F-35 Cost Overruns: From $233 Billion to $2 Trillion
How the F-35 program grew from a $233 billion estimate to over $2 trillion, driven by delays, sustainment costs, engine decisions, and declining readiness.
How the F-35 program grew from a $233 billion estimate to over $2 trillion, driven by delays, sustainment costs, engine decisions, and declining readiness.
The F-35 Lightning II Joint Strike Fighter is the most expensive weapons program in history, with total lifecycle costs now projected to exceed $2 trillion over a roughly 94-year span from the program’s inception in 1994 through the fleet’s expected retirement in 2088. What began as an ambitious plan to build a common, affordable fighter for three military branches and allied nations has become a case study in defense acquisition cost growth, with acquisition costs alone more than doubling from the original $233 billion baseline to roughly $485 billion, and sustainment costs climbing to an estimated $1.58 trillion. The cost overruns have been compounded by chronic delivery delays, a troubled modernization program, and declining fleet readiness — all drawing sustained scrutiny from Congress, the Government Accountability Office, and the Pentagon’s own inspector general.
The Joint Strike Fighter program was established to develop a single multirole fighter platform in three variants: a conventional-takeoff version (F-35A) for the Air Force, a carrier-based version (F-35C) for the Navy, and a short-takeoff-and-vertical-landing version (F-35B) for the Marine Corps and the UK Royal Navy. The concept was that sharing a common airframe and systems across services and allied nations would drive down costs through economies of scale — avoiding the expense of developing and maintaining three or four separate aircraft programs simultaneously.
Lockheed Martin won the design competition over Boeing and was awarded the development contract. At the program’s 2001 baseline, the Department of Defense projected total acquisition costs of $233 billion for the planned fleet. That figure would prove wildly optimistic.
The F-35’s cost trajectory has moved in one direction: up. The $233 billion acquisition baseline set in 2001 was revised to nearly $396 billion in 2012 following a major program restructuring. By December 2023, acquisition costs had reached approximately $485 billion — more than double the original estimate. Research and development costs grew roughly 60 percent from an initial limit of $34.4 billion to about $55.2 billion, while procurement costs increased approximately 71 percent from $196.6 billion to over $330 billion.
Sustainment costs have grown even faster. In 2018, the DOD estimated lifetime sustainment at $1.1 trillion. By 2023, that figure had risen to $1.58 trillion — a 44 percent increase in five years, driven partly by extending the fleet’s planned service life from 2077 to 2088. Combined with acquisition spending, the DOD’s 2023 Selected Acquisition Report put total program costs at $2.1 trillion, though approximately $1 trillion of that figure reflects inflationary effects calculated in “then-year” dollars over the program’s 94-year lifecycle.
DOD officials have been candid about the limits of cost-reduction efforts. While the program estimates that reliability and maintainability initiatives have reduced projected lifetime sustainment costs by about $84 billion, officials acknowledge these efforts are unlikely to “fundamentally change” the overall sustainment bill. Significant reductions, they have said, would require flying the aircraft less or shrinking the fleet.

Data records:
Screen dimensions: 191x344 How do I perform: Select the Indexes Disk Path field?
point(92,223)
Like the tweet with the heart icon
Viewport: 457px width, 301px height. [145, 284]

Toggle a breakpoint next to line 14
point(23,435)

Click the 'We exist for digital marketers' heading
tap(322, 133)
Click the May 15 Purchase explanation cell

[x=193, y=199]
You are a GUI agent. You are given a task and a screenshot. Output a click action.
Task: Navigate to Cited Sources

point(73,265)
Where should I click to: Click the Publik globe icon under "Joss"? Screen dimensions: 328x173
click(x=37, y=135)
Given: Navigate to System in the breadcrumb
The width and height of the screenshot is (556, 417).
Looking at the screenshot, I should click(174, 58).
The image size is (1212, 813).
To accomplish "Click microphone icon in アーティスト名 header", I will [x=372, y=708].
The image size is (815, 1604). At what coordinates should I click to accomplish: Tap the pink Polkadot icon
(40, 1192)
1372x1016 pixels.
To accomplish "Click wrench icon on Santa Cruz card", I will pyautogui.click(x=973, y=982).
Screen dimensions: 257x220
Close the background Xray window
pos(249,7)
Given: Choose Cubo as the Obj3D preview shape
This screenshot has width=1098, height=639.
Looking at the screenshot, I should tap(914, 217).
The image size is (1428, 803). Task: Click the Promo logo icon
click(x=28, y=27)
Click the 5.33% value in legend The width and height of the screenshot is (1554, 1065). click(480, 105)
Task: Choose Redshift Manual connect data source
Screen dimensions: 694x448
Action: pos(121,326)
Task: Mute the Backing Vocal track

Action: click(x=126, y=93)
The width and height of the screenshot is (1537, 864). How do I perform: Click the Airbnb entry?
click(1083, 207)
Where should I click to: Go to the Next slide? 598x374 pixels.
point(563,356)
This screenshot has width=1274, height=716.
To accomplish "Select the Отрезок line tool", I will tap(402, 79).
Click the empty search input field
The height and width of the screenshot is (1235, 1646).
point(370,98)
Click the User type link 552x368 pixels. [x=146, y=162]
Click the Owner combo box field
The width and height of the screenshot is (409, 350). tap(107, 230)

Given exercise: Return verbatim the part of the F-35 cost piece that begins at the words "Sustainment costs have" and stops after "program’s 94-year lifecycle.". The records have no connection to the F-35 cost piece.

Written response:
Sustainment costs have grown even faster. In 2018, the DOD estimated lifetime sustainment at $1.1 trillion. By 2023, that figure had risen to $1.58 trillion — a 44 percent increase in five years, driven partly by extending the fleet’s planned service life from 2077 to 2088. Combined with acquisition spending, the DOD’s 2023 Selected Acquisition Report put total program costs at $2.1 trillion, though approximately $1 trillion of that figure reflects inflationary effects calculated in “then-year” dollars over the program’s 94-year lifecycle.